A strong balance sheet (Equity Ratio 80.5%, Current Ratio 214%) and positive FCF of ¥156.6B enable simultaneous growth investment and shareholder returns, with a Total Return Ratio of 33.6% and FCF coverage 1.56x supporting sustainability. Next year’s projected profit decline reflects TDP start-up costs, but a maintained payout ratio in the 20% range and flexibility for additional returns after utilization stabilizes mean potential for increased dividends and buybacks.
DSO of 99 days is long; with OCF ¥249.5B versus Net Income ¥298.7B (OCF/Net Income 0.84x) and cash conversion 0.70x, cash quality has room for improvement.
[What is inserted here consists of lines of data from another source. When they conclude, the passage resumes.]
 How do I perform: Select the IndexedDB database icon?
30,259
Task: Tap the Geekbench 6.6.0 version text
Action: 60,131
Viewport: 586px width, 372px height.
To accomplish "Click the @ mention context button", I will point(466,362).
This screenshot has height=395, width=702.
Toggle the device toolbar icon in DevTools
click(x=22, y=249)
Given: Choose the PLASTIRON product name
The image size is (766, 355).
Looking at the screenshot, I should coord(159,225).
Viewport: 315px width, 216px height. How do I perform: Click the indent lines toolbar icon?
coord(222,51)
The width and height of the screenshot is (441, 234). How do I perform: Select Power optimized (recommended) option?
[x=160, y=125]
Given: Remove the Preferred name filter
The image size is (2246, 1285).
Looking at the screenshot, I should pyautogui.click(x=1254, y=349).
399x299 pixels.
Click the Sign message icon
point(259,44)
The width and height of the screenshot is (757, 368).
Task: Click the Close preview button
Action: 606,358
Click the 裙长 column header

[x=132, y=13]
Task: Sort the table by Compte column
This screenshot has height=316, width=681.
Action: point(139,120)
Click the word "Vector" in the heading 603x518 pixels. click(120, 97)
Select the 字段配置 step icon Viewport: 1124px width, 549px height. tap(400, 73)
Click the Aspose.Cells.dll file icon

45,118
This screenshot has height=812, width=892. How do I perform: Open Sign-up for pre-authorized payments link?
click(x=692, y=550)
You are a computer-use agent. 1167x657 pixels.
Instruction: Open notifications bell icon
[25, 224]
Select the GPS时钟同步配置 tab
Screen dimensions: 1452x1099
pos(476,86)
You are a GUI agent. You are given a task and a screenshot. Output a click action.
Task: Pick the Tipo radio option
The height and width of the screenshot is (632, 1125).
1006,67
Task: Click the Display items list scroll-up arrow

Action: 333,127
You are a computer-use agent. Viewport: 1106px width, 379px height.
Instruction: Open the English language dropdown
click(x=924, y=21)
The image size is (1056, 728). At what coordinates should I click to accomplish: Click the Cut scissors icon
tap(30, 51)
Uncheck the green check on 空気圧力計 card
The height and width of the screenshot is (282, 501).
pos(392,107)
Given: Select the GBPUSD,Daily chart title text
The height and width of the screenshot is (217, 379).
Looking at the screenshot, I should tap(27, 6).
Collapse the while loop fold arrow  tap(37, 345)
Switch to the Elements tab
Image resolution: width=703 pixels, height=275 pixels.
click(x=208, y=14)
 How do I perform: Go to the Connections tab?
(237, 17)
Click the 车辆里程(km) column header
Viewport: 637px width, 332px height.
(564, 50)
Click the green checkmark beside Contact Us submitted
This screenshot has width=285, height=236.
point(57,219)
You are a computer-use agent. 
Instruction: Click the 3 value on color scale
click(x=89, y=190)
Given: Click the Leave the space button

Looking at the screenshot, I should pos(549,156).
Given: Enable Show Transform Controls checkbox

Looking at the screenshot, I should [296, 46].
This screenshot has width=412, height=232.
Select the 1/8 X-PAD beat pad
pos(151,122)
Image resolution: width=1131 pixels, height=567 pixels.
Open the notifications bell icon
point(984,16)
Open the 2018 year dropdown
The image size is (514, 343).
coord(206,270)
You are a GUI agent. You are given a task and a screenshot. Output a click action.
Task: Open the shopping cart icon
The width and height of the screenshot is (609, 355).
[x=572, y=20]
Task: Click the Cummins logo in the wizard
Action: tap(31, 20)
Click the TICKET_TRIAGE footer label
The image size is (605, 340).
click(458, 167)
Optimizing receivables and inventory and timing of tax payments to restore OCF above ¥300B (OCF/EBITDA >0.9, OCF/Net Income >1.0) is a mid-term focus.
This report is an earnings analysis automatically generated by AI using XBRL financial statement data. It does not constitute a recommendation to invest in any particular security. Industry benchmarks are reference information compiled by the company based on public financial statement data. Investment decisions are your responsibility; consult a professional advisor as necessary.